We rewrite each number as a fraction with a denominator of 6:
$$1 = \frac{6}{6}$$
$$\frac{1}{3} = \frac{1 \times 2}{3 \times 2} = \frac{2}{6}$$
$$\frac{1}{2} = \frac{1 \times 3}{2 \times 3} = \frac{3}{6}$$
Now, we can perform the subtraction:
$$\frac{6}{6} - \frac{2}{6} - \frac{3}{6} = \frac{6 - 2 - 3}{6}$$
First, we calculate $$6 - 2 = 4$$.
Then, we calculate $$4 - 3 = 1$$.
So, the result of the subtraction is $$\frac{1}{6}$$.
This means that $$x - \frac{1}{3} x - \frac{1}{2} x$$ simplifies to $$\frac{1}{6} x$$.

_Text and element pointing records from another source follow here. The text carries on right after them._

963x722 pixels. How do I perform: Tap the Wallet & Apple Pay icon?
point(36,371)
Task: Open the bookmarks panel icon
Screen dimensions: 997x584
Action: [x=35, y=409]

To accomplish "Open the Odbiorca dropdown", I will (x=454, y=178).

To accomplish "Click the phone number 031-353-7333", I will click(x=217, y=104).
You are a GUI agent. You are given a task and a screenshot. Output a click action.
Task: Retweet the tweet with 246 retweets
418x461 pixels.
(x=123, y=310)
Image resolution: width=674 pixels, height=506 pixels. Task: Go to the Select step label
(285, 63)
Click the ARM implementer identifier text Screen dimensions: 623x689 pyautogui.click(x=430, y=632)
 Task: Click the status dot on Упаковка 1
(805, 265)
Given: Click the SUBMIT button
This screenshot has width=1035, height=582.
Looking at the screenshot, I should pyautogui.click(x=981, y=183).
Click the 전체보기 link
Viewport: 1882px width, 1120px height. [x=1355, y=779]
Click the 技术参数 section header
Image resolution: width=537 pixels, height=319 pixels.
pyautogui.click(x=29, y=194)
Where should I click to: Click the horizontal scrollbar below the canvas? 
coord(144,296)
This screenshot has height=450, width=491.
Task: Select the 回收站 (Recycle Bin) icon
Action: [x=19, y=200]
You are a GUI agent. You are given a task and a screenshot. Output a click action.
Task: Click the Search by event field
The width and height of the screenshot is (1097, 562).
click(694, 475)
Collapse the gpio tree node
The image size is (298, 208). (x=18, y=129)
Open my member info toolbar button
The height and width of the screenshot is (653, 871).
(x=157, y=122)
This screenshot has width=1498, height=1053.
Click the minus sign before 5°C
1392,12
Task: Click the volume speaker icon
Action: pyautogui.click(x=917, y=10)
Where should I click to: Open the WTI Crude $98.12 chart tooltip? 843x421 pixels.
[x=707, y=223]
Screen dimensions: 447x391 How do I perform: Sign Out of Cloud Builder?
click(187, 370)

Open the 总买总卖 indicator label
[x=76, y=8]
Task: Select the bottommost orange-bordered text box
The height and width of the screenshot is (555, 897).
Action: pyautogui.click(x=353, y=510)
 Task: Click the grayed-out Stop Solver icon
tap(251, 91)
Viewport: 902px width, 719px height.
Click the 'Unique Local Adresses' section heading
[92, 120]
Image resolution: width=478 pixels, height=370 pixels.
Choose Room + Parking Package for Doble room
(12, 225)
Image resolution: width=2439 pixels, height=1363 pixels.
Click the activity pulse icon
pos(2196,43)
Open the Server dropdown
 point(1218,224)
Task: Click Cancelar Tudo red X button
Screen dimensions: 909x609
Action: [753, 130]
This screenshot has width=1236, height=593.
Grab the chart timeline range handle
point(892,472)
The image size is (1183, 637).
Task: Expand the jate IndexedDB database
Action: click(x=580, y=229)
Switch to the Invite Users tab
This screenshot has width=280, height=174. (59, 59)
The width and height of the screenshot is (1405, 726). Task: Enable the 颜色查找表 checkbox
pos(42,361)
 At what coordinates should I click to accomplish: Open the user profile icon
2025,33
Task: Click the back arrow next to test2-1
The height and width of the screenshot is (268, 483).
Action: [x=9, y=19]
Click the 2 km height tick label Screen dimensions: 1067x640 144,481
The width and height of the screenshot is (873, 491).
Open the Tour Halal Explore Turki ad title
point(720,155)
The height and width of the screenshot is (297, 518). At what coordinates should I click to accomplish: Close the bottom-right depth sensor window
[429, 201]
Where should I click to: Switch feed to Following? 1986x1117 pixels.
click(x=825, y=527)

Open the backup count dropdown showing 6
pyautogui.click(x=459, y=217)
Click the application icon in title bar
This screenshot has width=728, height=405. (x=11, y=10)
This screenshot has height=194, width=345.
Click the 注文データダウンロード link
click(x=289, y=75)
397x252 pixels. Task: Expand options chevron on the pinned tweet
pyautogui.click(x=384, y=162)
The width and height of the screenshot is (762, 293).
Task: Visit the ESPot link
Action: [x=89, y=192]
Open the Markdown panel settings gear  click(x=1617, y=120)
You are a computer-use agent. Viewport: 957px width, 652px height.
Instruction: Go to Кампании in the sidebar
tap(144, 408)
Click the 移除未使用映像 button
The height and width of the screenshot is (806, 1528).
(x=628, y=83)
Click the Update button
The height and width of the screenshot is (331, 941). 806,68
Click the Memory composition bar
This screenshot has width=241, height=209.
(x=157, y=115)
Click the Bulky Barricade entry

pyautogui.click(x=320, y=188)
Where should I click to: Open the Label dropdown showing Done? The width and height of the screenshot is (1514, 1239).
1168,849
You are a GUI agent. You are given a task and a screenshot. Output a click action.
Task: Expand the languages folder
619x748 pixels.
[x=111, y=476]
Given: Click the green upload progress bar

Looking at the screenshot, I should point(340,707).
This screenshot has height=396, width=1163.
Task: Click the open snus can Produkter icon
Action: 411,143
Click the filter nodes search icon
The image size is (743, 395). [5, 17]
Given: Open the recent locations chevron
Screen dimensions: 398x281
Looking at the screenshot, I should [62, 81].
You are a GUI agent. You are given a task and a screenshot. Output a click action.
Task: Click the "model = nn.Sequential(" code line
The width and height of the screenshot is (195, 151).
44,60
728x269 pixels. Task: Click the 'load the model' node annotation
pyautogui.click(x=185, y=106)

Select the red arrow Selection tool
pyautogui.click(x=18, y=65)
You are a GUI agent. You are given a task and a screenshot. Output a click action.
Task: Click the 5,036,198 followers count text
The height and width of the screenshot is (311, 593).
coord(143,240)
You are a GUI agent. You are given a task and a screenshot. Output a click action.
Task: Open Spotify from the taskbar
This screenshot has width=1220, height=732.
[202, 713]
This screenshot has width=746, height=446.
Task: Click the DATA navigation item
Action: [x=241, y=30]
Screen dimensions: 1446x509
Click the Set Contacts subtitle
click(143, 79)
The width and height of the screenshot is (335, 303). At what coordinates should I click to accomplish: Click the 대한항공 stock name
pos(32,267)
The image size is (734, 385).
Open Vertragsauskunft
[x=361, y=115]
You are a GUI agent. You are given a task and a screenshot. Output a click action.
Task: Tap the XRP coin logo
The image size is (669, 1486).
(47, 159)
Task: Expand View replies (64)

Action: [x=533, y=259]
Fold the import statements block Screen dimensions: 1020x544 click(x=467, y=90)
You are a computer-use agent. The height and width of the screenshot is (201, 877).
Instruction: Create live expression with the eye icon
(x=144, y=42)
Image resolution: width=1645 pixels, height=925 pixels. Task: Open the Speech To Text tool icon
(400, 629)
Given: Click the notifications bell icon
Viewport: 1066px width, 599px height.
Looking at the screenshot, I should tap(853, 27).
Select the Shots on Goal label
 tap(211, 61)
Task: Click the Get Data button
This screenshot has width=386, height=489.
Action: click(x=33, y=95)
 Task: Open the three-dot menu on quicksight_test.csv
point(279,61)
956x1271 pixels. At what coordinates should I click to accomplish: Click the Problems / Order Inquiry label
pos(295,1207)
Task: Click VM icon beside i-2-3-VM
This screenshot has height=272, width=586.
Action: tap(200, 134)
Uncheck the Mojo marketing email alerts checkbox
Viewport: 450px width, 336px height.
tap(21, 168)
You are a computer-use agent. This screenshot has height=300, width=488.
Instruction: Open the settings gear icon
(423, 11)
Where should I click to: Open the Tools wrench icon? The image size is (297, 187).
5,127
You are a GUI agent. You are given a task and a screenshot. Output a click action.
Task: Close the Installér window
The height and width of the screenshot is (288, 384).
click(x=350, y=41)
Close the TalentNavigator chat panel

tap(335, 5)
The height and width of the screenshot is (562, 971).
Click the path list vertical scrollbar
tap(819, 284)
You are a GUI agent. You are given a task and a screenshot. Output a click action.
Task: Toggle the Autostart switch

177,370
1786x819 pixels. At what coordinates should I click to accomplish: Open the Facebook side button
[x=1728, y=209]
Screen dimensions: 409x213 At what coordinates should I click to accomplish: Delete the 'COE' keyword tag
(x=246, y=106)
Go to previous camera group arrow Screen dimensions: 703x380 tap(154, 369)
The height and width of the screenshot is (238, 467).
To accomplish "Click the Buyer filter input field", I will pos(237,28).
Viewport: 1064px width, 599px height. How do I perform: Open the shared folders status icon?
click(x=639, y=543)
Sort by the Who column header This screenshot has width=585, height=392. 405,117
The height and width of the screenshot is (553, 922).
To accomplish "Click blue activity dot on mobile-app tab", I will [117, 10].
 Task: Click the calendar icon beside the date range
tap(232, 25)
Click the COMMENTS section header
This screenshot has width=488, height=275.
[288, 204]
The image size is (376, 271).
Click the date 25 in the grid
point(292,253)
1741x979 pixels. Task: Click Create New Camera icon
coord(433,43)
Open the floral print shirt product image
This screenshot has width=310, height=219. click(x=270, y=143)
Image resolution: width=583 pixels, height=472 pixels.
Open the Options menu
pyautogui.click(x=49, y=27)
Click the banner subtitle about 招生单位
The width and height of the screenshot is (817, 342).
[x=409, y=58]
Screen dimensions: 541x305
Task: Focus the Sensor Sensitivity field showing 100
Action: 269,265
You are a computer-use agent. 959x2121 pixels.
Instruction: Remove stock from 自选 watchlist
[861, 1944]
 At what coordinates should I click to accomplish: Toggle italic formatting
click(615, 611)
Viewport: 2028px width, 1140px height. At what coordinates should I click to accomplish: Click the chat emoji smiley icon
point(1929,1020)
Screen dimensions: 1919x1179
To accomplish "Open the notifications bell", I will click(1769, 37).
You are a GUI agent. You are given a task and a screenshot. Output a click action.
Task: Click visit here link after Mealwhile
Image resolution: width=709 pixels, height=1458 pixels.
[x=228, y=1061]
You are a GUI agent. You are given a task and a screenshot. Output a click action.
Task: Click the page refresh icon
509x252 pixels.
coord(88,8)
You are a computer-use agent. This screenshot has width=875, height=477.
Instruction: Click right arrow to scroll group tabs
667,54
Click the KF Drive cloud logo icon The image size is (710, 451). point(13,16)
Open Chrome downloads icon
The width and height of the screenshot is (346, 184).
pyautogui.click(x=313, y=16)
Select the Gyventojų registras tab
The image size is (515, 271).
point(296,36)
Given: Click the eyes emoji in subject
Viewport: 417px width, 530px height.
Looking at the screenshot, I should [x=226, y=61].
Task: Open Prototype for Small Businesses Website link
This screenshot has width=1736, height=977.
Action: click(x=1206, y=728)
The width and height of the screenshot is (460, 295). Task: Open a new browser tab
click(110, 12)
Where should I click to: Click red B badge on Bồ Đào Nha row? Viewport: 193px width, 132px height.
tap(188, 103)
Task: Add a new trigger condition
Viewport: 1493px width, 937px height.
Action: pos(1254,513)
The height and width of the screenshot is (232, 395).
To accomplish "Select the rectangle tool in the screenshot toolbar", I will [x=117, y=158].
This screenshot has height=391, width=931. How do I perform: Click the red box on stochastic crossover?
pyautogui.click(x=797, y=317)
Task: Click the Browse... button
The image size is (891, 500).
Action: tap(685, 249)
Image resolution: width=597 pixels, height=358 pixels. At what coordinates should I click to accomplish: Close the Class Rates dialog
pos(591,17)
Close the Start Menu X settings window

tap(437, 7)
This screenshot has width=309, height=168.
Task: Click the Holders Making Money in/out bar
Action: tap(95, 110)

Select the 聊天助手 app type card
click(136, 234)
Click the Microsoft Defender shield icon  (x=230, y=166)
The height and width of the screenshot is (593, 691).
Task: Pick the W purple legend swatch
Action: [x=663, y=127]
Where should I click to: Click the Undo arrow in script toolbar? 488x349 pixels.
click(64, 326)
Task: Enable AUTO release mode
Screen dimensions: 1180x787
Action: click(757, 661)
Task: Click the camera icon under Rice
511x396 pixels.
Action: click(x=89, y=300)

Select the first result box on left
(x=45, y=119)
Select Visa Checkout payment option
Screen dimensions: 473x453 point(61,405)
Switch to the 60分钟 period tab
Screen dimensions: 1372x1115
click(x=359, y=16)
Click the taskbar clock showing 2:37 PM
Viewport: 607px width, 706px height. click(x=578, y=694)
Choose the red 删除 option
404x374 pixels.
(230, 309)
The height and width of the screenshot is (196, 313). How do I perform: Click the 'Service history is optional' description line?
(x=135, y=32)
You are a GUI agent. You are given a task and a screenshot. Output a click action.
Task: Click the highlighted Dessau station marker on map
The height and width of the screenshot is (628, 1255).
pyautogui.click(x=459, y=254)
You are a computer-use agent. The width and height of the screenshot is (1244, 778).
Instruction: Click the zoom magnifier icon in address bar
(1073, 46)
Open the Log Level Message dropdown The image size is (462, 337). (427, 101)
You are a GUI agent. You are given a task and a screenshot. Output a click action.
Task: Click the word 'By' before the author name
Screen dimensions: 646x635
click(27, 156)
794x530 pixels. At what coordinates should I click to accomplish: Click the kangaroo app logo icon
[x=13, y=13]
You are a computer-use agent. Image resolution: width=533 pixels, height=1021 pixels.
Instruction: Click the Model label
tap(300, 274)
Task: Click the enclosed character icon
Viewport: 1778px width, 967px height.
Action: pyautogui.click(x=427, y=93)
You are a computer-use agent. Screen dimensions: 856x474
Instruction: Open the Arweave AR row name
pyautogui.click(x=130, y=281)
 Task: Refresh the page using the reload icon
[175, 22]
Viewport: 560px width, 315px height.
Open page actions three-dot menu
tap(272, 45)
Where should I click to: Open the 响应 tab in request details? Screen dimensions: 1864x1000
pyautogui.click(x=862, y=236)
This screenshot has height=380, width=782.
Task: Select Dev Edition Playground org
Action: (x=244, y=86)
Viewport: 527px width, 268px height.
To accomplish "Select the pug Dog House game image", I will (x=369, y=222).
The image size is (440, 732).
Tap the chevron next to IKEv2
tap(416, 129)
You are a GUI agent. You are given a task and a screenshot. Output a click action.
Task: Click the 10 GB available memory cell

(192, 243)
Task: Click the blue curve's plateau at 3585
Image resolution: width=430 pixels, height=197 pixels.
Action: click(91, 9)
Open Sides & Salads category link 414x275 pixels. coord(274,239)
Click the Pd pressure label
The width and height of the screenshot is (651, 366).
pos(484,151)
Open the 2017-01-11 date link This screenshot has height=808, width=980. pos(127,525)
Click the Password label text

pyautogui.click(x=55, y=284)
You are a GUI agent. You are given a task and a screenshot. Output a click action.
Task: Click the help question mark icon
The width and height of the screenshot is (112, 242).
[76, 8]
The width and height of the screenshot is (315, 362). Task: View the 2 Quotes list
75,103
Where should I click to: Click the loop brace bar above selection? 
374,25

**step3** Rewriting the equation

After combining the 'x' terms, our original equation now becomes:
$$\frac{1}{6} x - 5 = 0$$

**step4** Isolating the 'x' term

To find the value of 'x', we want to get the term with 'x' by itself on one side of the equation.
Currently, we have $$\frac{1}{6} x$$ with a 5 being subtracted from it. To remove the $$-5$$, we can add 5 to both sides of the equation. This keeps the equation balanced.
$$\frac{1}{6} x - 5 + 5 = 0 + 5$$
This simplifies to:
$$\frac{1}{6} x = 5$$

**step5** Solving for 'x'

Now we have $$\frac{1}{6} x = 5$$. This means that 'x' divided by 6 is equal to 5.
To find 'x', we need to do the opposite of dividing by 6, which is multiplying by 6. We must do this operation to both sides of the equation to maintain balance.
$$6 \times \frac{1}{6} x = 5 \times 6$$
On the left side, $$6 \times \frac{1}{6}$$ equals $$1$$, so we are left with $$1x$$ or simply $$x$$.
On the right side, $$5 \times 6 = 30$$.
So, the solution for 'x' is:
$$x = 30$$